Aleksandra: People have campaigned a lot. We are a thousand people, more than a thousand people, in the support committee for Mortaza. It’s not just in Paris, more than 350 people came to show their support in Douarnenez.
Now in Marseilles, a huge amount of people came to support him, I think around 300. Also in Lesbos, Greece, there was a big concert for Mortaza. There is support for him everywhere he’s been.
Salik: How did you meet Mortaza?
Aleksandra: I met him in Copenhagen. He was on his way to Greenland to make a documentary for ARTE about an orphanage. I was working part-time at a café. He came in and we started talking and he invited me to Paris after I showed him around Copenhagen. Then he invited me to Lesbos and then we went to Afghanistan together. So I really, really, really trusted him from the first moment because he has this kind of atmosphere that makes people trust him immediately because he’s just spiritually very kind.
Salik: What made you marry him? For how long have you been married?
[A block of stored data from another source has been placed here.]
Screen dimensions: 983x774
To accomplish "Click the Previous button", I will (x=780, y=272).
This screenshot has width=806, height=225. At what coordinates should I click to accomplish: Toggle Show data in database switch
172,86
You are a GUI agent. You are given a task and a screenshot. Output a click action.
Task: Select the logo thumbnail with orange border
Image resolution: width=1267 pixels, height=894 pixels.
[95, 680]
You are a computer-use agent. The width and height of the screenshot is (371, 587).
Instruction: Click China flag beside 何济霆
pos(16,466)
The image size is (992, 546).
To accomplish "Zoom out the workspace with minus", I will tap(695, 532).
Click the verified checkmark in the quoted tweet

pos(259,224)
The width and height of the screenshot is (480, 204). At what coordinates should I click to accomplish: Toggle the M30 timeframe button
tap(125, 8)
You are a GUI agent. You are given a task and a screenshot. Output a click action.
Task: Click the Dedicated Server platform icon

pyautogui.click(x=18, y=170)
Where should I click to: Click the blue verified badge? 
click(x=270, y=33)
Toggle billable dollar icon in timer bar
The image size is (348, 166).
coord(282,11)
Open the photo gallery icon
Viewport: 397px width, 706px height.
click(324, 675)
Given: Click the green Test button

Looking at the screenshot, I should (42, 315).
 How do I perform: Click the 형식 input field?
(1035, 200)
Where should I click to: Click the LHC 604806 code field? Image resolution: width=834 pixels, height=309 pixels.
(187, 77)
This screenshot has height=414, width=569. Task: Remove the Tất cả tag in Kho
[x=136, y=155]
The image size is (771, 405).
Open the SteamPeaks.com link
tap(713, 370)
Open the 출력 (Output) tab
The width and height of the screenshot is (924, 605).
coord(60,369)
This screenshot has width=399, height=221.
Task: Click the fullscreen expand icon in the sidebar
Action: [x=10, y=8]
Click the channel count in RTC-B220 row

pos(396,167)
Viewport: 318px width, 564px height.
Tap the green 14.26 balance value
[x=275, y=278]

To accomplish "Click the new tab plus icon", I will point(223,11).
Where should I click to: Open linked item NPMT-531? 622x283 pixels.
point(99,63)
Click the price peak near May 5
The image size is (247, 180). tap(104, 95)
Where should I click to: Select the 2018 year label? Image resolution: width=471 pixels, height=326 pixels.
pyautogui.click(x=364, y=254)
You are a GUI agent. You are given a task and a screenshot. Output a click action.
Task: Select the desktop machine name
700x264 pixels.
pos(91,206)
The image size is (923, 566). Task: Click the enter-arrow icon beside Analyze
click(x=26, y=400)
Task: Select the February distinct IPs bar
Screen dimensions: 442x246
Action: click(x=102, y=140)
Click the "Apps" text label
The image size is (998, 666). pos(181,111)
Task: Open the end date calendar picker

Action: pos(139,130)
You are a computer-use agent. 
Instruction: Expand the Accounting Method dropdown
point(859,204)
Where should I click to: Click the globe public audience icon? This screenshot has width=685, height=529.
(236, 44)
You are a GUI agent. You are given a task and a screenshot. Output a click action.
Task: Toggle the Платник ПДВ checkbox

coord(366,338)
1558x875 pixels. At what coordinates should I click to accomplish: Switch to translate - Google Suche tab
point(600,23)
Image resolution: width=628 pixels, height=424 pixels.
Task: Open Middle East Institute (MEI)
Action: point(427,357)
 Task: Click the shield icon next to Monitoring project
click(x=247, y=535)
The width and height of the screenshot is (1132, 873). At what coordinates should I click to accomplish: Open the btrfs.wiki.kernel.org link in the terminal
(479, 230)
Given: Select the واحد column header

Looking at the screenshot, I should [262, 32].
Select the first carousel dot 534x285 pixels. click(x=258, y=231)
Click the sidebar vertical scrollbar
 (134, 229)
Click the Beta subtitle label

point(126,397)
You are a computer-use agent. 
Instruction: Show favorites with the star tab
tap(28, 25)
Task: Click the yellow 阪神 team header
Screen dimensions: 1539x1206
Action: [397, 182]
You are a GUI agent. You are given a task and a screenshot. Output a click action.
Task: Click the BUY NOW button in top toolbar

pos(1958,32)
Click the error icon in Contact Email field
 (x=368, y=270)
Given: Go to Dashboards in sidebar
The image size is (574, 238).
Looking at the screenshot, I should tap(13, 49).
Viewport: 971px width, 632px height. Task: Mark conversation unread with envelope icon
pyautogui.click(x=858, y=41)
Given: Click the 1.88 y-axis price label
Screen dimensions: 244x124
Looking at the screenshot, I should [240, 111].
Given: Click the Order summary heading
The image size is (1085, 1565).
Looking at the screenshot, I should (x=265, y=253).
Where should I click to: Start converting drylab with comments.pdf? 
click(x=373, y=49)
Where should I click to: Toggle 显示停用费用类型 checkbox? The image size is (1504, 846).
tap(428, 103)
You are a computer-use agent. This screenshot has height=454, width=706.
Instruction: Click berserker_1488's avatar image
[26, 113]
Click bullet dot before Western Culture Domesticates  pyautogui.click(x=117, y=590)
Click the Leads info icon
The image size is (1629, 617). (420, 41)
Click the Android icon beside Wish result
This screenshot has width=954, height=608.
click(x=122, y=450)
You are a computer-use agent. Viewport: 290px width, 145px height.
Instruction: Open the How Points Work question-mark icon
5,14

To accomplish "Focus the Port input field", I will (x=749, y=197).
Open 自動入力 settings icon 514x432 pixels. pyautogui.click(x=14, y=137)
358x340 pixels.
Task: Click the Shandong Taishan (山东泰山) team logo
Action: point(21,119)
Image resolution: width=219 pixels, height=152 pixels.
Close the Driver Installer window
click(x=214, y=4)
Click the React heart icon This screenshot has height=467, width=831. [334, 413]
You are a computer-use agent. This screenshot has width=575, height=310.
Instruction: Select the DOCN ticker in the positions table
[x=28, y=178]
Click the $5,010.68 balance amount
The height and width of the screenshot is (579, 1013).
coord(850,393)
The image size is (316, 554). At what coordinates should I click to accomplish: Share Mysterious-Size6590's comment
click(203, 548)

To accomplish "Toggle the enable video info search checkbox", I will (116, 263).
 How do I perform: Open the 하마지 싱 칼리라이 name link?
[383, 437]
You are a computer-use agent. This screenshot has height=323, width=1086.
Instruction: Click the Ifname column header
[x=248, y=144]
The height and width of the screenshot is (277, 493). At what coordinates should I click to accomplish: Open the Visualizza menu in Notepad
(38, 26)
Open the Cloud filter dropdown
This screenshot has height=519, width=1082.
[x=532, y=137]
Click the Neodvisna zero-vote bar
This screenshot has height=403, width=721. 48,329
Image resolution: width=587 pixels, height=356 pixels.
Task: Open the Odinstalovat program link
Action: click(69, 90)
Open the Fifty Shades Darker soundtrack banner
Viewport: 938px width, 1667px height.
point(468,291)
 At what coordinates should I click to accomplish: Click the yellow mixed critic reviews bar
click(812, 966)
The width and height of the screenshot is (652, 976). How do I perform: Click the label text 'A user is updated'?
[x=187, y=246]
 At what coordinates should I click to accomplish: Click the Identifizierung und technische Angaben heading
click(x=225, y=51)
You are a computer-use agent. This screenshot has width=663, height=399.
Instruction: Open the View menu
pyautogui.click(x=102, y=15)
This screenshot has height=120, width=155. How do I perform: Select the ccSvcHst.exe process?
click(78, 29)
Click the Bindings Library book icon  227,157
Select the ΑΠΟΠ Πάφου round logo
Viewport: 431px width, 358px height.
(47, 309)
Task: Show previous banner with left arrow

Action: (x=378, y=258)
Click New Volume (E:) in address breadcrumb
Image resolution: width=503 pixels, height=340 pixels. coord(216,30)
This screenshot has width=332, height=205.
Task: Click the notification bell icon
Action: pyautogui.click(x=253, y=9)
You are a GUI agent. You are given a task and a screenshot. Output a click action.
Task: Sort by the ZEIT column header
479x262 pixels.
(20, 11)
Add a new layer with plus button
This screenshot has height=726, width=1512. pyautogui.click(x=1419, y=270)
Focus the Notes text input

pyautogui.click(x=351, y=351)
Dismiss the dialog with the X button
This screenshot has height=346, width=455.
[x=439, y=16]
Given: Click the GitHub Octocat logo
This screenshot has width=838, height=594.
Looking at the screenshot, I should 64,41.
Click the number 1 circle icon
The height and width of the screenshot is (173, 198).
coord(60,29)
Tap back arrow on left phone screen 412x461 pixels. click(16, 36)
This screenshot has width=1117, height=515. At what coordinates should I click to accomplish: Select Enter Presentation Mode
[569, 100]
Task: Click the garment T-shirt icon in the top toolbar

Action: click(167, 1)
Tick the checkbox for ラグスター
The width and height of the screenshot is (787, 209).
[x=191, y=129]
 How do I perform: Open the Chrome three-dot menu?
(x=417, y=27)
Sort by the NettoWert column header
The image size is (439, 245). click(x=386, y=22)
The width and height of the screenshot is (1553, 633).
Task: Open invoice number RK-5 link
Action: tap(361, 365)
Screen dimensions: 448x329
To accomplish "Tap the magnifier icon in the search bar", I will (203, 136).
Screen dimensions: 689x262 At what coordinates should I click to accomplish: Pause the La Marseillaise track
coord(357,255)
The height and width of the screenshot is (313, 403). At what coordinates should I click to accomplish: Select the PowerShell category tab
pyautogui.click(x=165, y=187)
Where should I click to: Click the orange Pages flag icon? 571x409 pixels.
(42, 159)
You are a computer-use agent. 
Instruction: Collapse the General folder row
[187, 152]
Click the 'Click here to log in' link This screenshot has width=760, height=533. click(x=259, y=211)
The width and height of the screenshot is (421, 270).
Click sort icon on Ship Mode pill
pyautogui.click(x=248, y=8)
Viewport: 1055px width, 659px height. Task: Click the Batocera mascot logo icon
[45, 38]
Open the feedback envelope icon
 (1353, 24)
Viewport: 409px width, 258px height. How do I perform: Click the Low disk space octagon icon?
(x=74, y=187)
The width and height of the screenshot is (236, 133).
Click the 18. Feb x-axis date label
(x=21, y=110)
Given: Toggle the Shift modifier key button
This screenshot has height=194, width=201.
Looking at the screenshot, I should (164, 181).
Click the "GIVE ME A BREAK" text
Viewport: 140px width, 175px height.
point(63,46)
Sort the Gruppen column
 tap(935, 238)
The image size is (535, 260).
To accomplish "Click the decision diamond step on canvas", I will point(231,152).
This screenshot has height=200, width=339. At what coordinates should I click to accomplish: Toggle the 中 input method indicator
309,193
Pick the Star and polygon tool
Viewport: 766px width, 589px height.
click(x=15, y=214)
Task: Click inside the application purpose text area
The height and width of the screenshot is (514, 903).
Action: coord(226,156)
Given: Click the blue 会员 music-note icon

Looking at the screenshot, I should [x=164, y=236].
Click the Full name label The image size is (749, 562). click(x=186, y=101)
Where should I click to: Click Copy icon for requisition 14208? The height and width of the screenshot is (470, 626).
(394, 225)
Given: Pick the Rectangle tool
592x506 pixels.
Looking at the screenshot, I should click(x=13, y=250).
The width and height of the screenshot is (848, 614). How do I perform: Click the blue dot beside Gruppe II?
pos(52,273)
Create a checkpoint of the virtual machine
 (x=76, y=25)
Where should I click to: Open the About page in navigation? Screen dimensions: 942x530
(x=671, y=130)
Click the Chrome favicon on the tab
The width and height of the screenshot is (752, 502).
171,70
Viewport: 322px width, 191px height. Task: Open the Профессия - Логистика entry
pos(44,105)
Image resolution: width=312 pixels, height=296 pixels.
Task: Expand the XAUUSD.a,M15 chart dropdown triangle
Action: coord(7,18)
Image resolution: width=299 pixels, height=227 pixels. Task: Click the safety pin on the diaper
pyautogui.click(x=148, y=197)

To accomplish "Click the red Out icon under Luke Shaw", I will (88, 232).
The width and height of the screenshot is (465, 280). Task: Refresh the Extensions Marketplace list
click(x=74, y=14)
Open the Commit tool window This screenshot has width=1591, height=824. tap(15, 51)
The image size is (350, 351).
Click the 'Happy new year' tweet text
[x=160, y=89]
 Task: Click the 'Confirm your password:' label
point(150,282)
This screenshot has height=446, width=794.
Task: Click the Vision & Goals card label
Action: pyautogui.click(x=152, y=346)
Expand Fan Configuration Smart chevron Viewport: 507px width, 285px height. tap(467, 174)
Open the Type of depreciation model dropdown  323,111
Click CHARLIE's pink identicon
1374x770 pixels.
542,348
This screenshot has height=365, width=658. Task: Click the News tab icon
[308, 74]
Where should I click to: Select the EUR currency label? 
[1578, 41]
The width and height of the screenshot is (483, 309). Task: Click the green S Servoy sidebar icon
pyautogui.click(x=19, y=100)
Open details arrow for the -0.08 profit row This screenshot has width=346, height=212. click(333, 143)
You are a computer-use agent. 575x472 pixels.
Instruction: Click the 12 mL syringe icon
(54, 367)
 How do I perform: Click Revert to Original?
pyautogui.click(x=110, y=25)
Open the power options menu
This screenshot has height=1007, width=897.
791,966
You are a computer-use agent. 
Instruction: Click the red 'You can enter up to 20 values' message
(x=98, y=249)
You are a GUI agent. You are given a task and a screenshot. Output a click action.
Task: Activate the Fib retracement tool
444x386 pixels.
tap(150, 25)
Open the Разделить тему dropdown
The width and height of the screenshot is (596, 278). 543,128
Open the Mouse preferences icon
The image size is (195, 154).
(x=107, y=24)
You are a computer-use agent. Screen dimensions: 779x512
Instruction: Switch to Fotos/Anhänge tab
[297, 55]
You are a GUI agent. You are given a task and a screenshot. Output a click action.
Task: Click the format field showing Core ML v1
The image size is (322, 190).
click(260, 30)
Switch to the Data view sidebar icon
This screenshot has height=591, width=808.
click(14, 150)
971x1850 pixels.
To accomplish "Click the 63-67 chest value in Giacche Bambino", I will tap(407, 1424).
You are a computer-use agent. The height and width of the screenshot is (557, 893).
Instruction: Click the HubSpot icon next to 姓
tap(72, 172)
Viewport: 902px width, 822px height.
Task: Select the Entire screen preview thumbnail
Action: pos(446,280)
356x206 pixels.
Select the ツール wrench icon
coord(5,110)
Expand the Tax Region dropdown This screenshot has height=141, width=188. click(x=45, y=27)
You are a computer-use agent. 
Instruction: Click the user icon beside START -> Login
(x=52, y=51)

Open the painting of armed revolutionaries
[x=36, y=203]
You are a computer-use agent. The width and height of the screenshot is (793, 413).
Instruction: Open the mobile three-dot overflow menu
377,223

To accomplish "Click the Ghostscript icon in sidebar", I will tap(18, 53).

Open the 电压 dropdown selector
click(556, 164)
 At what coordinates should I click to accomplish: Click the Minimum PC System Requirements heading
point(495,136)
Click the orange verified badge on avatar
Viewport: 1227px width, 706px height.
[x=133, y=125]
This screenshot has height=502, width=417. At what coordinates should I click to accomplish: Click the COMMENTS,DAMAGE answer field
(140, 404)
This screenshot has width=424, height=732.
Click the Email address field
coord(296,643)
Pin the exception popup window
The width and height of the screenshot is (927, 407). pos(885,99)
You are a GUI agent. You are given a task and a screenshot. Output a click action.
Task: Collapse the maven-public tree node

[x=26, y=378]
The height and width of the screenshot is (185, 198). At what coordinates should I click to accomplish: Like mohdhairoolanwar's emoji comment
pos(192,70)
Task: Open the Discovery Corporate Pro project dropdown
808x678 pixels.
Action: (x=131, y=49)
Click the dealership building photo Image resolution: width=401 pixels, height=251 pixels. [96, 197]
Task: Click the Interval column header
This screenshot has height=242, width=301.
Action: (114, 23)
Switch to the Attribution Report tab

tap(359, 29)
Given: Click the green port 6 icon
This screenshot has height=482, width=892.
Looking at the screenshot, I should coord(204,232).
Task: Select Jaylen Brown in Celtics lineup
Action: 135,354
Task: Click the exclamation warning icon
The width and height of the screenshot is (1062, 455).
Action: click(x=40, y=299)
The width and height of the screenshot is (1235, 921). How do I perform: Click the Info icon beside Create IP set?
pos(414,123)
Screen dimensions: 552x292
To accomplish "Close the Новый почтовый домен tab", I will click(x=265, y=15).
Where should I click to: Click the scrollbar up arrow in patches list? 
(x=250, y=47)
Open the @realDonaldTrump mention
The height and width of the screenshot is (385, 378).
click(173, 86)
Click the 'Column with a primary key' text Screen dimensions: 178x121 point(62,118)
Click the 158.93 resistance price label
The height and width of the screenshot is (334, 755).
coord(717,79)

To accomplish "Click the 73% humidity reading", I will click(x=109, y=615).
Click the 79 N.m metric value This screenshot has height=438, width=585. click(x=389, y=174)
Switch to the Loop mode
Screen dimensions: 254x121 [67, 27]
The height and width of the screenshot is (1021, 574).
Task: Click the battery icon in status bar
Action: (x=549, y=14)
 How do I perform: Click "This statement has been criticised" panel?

Aleksandra: Yeah, his kindness. I’ve never met anyone who is as brave as he is, as passionate about helping people. I’ve never met anyone who has so much empathy and who is so strong. He’s really just amazing. I really miss him. For 2 years
Salik: How is life without Morteza?
Aleksandra: It’s really difficult. Just so many times instinctively, I think oh, I wish I could someone to talk about this. Or I need someone’s opinion. I need also support. I have hundreds of people supporting me, but I miss Mortaza’s help and support just in my everyday life.
No one can really replace him. He is my husband. It’s especially difficult at night because I can’t sleep so well. I imagine him at the prison alone. It’s horrible.